Download or read book Marginalia written by Anja Lutz and published by . This book was released on 2017-11 with total page 112 pages. Available in PDF, EPUB and Kindle. Book excerpt: 'Marginalia' draws our attention towards the territory of the overseen elements coexisting in the realm of the book itself. Text and image content of several art books designed by Anja Lutz withdraw to let appear the nondescript details: the margins, the edges, the backgrounds, the spaces between the lines. Each book is unique in its choice of format, material, layout, and rhythm. The selected pages underwent a process of transformation in which with surgical precision Lutz dissects them, layer by layer, removing the vital parts and revealing their skeleton. The results are filigrane grids, fragments of images and traces of the layout that form intricately layered compositions of voids, exposing the hidden relations between the pages.

Empire of Ruins

Empire of Ruins
Author :
Publisher : Oxford University Press, USA
Total Pages : 281
Release :
ISBN-10 : 9780190491604
ISBN-13 : 0190491604
Rating : 4/5 (04 Downloads)

Book Synopsis Empire of Ruins by : Miles Orvell

Download or read book Empire of Ruins written by Miles Orvell and published by Oxford University Press, USA. This book was released on 2021 with total page 281 pages.

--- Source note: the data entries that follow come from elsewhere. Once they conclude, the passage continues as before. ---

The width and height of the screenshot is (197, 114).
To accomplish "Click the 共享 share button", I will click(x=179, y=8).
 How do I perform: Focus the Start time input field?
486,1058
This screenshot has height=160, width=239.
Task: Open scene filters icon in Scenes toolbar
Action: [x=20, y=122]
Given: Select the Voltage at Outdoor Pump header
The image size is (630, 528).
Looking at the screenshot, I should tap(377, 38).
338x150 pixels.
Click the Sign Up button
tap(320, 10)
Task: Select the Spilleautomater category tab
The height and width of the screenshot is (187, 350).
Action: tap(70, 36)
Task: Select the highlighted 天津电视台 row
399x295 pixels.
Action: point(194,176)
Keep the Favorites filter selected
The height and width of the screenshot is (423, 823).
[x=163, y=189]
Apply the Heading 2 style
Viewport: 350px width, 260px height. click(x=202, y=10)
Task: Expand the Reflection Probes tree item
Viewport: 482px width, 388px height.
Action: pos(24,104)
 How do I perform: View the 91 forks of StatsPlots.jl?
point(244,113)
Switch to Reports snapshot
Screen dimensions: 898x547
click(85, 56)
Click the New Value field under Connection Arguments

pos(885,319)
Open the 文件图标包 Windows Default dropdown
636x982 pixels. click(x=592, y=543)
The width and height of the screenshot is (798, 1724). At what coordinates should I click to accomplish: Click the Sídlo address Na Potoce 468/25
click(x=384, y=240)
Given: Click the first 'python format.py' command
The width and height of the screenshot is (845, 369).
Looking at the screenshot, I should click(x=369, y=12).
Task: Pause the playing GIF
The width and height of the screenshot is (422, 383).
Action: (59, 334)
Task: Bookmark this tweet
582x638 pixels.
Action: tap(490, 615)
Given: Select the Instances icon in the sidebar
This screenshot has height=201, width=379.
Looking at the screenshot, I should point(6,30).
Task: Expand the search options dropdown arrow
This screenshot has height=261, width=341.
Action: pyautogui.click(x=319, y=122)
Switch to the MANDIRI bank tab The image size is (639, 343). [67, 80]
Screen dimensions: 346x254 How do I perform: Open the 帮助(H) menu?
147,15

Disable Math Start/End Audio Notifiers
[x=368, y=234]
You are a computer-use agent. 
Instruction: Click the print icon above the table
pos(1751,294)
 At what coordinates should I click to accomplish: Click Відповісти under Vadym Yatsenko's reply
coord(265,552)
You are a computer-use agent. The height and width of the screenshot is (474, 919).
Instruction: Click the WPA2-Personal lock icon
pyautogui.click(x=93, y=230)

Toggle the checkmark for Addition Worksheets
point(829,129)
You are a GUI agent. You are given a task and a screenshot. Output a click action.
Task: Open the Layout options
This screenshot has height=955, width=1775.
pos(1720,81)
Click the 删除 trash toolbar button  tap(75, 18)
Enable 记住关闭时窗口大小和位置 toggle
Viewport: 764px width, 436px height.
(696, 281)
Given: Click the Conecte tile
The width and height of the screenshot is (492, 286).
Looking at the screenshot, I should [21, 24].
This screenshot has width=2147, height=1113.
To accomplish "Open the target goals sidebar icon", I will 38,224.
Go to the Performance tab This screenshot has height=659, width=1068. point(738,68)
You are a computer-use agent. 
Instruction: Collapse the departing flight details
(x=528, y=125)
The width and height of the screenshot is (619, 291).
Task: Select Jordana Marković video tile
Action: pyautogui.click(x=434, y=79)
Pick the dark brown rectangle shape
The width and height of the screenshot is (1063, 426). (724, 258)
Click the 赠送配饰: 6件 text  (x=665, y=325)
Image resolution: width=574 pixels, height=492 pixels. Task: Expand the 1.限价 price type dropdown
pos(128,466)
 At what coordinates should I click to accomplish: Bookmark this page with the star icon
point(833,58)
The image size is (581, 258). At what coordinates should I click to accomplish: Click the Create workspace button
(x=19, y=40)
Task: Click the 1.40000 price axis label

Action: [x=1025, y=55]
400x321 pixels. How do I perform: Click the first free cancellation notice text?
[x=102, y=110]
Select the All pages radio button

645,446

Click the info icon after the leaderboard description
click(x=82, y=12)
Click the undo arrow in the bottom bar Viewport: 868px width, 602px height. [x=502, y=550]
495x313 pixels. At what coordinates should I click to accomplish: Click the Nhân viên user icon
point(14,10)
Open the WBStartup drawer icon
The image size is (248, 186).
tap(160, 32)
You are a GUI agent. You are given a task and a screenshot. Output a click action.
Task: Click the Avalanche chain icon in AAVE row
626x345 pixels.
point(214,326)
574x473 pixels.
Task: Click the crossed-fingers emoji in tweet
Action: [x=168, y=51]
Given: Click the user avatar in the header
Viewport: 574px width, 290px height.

Available in PDF, EPUB and Kindle. Book excerpt: Once symbols of the past, ruins have become ubiquitous signs of our future. Americans today encounter ruins in the media on a daily basis--images of abandoned factories and malls, toxic landscapes, devastating fires, hurricanes, and floods. In this sweeping study, Miles Orvell offers a new understanding of the spectacle of ruins in US culture, exploring how photographers, writers, painters, and filmmakers have responded to ruin and destruction, both real and imaginary, in an effort to make sense of the past and envision the future. Empire of Ruins explains why Americans in the nineteenth century yearned for the ruins of Rome and Egypt and how they portrayed a past as ancient and mysterious in the remains of Native American cultures. As the romance of ruins gave way to twentieth-century capitalism, older structures were demolished to make way for grander ones, a process interpreted by artists as a symptom of America's "creative destruction." In the late twentieth century, Americans began to inhabit a perpetual state of ruins, made visible by photographs of decaying inner cities, derelict factories and malls, and the waste lands of the mining industry. This interdisciplinary work focuses on how visual media have transformed disaster and decay into spectacles that compel our moral attention even as they balance horror and beauty. Looking to the future, Orvell considers the visual portrayal of climate ruins as we face the political and ethical responsibilities of our changing world. A wide-ranging work by an acclaimed urban, cultural, and photography scholar, Empire of Ruins offers a provocative and lavishly illustrated look at the American past, present, and future.

Dissent and the Dynamics of Cultural Change

Dissent and the Dynamics of Cultural Change
Author :
Publisher : Routledge
Total Pages : 226
Release :
ISBN-10 : 9781000754070
ISBN-13 : 1000754073
Rating : 4/5 (70 Downloads)

Book Synopsis Dissent and the Dynamics of Cultural Change by : Matthew Pifer

Download or read book Dissent and the Dynamics of Cultural Change written by Matthew Pifer and published by Routledge. This book was released on 2019-11-08 with total page 226 pages. Available in PDF, EPUB and Kindle. Book excerpt: Dissent and the Dynamics of Cultural Change: Lessons from the Underground Presses of the Late Sixties, examines alternative presses’ critique of culture at a time of infamous transformation and revolution in the United States. In this new study, author Matthew Pifer seeks to delineate the structure of dissent to better understand how cultural change is realized, and explores the relationships between the public and those cultural institutions that define the values and social norms that shaped daily life.